終端尿醯苷轉移酶TUT7在類鐸受體4引發發炎反應扮演之角色及機制探討

Abstract

先天性免疫反應之於宿主的重要性在於其能有效地清除病原體及修復受傷的組織，然失去調控的免疫反應則會導致許多疾病，例如:癌症、敗血症及代謝疾病等。目前已知，許多機制已被證實能有效地調節免疫反應，其中包含轉錄後調控(post-transcriptional regulation/PTR)。針對免疫相關基因的表現，轉錄後調控是一種快速且有效率的方式。第七終端尿醯苷轉移酶(Terminal uridyltransferase 7，TUT7)，亦稱為ZCCHC6；目前的研究已知TUT7藉由轉移尿醯苷至其標的核醣核酸(RNA)的方式，調控核糖核酸(RNA)的穩定度及生合成。然而，TUT7在先天性免疫系統中所扮演的角色仍未釐清。於本論文中，我們發現以脂多醣(LPS)刺激第四型類鐸受體(TLR4)的活化，會誘發TUT7的表現。再者，利用慢病毒攜帶短片段RNAi (shTut7)或是特定基因剔除鼠(Tut7-/-)減少或去除巨噬細胞裡TUT7的表現並施以LPS，導致部分的細胞激素表現失衡，如:細胞介白素6 (interleukin-6/IL-6)。另外，我們更進一步證實TUT7利用其尿醯苷轉移之能力，將調節型核糖核酸內切酶(Regulatory riboendonuclease-1/Regnase-1)的RNA進行尿醯化的修飾以減少其蛋白質產生，進而對IL-6 mRNA達到保護作用，最終使IL-6得以適時地產生作用。另外，與先前的研究一致，我們也發現尿醯化的Regnase-1 mRNA具有較短的腺苷鏈。綜合前述，我們證實了TUT7藉由尿醯化調節Regnase-1 mRNA穩定度降低Regnase-1蛋白質的表現，以此使IL-6可以適時地參與TLR4所誘導之免疫反應。

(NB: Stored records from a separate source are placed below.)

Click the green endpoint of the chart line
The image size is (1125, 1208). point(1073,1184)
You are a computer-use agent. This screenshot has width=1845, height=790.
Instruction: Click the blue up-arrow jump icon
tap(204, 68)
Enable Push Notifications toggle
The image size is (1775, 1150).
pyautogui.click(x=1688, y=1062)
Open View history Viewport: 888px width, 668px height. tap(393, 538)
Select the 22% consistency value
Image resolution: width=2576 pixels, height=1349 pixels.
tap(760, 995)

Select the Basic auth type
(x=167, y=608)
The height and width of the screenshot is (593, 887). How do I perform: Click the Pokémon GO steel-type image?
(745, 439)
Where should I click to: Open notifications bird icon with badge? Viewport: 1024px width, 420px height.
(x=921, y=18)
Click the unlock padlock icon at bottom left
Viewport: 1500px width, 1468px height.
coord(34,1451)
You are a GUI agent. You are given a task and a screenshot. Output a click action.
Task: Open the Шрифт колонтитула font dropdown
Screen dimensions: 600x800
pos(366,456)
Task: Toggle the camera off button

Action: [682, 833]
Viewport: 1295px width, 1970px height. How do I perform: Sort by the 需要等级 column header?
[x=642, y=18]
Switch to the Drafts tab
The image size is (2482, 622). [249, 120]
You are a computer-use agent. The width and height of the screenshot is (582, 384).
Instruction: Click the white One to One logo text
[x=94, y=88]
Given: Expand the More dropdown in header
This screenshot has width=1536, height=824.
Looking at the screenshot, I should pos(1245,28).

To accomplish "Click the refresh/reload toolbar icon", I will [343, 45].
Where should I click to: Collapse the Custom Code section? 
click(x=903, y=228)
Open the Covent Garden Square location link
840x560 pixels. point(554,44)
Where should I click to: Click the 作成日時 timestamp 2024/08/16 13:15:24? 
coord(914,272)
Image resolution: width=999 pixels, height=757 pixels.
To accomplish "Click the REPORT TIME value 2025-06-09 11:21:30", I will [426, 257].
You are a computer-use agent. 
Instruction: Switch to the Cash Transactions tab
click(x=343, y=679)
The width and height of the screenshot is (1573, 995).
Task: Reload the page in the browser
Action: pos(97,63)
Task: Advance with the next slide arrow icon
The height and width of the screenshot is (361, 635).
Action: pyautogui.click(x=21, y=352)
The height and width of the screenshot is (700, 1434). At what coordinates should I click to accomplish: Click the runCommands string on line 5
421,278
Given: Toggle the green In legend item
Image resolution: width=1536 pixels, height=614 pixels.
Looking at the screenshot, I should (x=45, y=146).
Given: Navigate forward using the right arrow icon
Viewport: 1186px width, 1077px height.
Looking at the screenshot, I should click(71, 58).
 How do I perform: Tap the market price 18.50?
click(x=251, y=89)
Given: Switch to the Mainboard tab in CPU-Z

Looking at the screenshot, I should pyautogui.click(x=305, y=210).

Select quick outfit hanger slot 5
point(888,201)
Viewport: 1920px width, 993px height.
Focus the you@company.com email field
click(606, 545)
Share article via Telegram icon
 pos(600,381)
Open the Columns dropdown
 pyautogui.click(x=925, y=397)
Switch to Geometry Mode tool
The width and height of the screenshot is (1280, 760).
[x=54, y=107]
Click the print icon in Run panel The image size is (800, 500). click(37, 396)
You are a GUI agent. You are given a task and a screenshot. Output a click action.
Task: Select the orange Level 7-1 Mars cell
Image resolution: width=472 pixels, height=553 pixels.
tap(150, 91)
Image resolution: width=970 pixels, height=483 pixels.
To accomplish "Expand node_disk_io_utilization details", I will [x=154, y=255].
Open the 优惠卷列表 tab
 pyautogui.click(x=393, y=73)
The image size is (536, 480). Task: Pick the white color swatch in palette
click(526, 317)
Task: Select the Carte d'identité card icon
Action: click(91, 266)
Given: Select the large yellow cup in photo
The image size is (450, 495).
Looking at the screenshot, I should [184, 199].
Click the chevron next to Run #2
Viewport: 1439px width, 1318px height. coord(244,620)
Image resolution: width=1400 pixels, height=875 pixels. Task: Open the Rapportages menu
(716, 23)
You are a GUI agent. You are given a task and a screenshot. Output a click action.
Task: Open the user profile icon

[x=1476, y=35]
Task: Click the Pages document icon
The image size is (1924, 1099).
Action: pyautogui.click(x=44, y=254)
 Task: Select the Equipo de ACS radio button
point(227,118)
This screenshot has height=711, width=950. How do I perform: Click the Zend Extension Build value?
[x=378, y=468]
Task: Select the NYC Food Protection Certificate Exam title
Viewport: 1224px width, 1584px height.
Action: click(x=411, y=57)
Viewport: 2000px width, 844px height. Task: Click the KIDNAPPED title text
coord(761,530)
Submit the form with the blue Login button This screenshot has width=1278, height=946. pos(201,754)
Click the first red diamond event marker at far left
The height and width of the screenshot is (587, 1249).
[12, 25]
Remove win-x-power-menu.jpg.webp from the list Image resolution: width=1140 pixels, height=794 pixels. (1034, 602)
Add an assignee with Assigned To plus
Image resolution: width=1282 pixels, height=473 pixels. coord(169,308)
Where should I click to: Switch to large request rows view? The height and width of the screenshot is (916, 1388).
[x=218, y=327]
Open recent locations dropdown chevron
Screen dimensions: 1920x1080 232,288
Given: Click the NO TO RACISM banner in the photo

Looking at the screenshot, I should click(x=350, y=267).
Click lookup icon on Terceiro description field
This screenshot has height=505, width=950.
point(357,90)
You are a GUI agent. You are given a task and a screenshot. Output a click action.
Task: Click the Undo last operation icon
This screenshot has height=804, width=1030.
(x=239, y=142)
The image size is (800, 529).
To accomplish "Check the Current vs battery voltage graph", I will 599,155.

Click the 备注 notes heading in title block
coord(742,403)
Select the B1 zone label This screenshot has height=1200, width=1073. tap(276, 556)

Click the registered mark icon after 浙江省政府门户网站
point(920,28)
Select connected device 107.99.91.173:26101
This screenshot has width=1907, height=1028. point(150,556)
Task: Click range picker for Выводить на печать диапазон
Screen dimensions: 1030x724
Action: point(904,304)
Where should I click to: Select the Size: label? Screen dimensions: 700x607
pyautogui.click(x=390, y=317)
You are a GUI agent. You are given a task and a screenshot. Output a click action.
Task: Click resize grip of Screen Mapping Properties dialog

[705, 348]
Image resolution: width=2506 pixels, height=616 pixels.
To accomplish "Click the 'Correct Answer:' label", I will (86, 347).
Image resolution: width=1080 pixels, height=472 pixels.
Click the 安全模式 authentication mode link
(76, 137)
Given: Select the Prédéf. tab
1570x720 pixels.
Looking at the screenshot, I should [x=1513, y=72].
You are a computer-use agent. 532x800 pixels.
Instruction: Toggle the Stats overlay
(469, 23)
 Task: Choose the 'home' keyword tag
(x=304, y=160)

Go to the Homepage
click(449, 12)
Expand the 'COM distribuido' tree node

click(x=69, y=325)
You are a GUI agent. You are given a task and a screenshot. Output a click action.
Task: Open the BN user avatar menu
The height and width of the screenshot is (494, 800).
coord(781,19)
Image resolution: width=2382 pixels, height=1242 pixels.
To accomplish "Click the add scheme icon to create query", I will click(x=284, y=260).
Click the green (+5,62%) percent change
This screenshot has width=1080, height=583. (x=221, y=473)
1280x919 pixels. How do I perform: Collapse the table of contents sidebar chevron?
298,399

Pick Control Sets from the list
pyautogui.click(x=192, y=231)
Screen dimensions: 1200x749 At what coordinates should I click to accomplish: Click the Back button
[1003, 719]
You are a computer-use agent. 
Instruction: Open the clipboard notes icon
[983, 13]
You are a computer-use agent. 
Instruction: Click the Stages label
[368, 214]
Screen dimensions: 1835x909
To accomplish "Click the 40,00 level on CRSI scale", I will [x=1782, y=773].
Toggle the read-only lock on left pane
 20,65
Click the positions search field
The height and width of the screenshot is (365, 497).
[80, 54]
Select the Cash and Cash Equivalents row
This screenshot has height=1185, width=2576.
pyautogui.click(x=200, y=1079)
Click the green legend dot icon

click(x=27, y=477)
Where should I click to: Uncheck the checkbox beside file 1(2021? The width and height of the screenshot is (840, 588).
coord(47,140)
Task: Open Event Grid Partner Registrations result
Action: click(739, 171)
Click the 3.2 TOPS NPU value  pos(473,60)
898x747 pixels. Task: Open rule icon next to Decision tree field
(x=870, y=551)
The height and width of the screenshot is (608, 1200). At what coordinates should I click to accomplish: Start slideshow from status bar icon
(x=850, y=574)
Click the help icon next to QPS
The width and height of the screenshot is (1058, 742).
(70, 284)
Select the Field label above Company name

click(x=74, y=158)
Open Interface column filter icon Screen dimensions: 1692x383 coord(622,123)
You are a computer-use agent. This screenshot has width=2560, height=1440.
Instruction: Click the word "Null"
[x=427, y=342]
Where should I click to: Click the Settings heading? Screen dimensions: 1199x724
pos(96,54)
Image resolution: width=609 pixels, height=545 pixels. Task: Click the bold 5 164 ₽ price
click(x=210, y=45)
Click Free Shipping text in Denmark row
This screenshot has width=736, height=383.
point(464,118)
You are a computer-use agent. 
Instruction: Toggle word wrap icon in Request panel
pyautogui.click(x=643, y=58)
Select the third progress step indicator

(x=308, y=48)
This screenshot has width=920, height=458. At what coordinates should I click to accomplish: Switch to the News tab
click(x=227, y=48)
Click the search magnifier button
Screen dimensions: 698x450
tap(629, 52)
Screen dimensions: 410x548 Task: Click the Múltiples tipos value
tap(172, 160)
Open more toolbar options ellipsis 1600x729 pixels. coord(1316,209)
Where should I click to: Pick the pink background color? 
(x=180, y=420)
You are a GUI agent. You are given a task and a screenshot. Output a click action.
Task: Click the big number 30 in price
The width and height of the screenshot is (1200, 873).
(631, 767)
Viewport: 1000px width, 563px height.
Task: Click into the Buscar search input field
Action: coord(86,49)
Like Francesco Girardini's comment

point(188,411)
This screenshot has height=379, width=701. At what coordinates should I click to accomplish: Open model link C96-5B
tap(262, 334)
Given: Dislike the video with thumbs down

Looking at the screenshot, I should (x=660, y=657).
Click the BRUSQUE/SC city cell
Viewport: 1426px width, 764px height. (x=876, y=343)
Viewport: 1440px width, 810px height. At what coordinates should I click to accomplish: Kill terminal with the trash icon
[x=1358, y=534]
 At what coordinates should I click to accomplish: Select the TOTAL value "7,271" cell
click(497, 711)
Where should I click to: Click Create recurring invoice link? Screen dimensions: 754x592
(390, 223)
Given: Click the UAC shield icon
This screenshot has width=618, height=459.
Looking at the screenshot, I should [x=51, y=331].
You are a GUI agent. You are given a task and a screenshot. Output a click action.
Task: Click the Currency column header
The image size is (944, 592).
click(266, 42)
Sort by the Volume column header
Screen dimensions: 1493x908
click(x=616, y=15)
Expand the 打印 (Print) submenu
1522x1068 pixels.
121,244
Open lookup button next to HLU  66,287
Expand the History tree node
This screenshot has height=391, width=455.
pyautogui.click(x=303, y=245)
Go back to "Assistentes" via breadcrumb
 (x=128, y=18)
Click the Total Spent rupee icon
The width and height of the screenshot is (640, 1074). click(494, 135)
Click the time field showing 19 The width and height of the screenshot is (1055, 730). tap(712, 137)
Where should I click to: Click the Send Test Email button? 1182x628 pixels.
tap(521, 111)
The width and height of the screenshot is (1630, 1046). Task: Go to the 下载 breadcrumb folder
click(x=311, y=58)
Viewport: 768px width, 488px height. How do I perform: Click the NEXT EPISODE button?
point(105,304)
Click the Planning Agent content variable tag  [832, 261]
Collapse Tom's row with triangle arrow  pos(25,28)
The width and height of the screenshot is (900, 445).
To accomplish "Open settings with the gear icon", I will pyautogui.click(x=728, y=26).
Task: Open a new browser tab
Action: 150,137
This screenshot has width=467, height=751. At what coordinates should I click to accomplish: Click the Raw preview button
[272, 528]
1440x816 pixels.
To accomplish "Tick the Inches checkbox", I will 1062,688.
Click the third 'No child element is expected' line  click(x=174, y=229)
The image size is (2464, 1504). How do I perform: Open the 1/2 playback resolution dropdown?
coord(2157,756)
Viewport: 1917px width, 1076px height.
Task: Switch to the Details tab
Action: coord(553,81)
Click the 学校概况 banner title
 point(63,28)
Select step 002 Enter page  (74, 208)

Innate immune responses play a crucial role for the host to effectively clear pathogens and repair damaged tissues, but their dysregulation has been associated with numerous illnesses, such as cancer, sepsis and metabolic disorders. Different mechanisms have been demonstrated to elaborately regulate inflammatory response, including post-transcriptional regulation (PTR), which is a fast and effective way to modulate the expression of inflammatory-related genes. Terminal uridyltransferase 7 (TUT7), also named ZCCHC6, is known to be involved in the regulation of RNA stability or microRNA biogenesis by the addition of uridine tails to the end of their RNA substrates. Nevertheless, the role of TUT7 in the innate immune response remains unclear. Here we reveal that TUT7 is induced upon TLR4 activation, and selectively controls the expression of a subset of inflammatory cytokines. Depletion of TUT7 in macrophages leads to dysregulation of several cytokines production including IL-6 upon LPS challenge. We further demonstrate that TUT7 mediates IL-6 expression by controlling its mRNA stability through Regnase-1 after LPS stimulation. Mechanistically, TUT7 directly interacts with and uridylates Regnase-1 for degradation following stimulation LPS, which required the stem-loop structure in its 3’-UTR. Consistently, Regnase-1 mRNAs possess uridylated ends and shorter poly(A) tails in TUT7-proficient macrophages after LPS treatment, whereas Regnase-1 transcripts carries long poly(A) length without uridylation in Tut7-/- cells. Taken together, our findings reveal the functional role of TUT7 in sculpting TLR4-driven responses by modulating the mRNA stability of certain inflammatory mediators.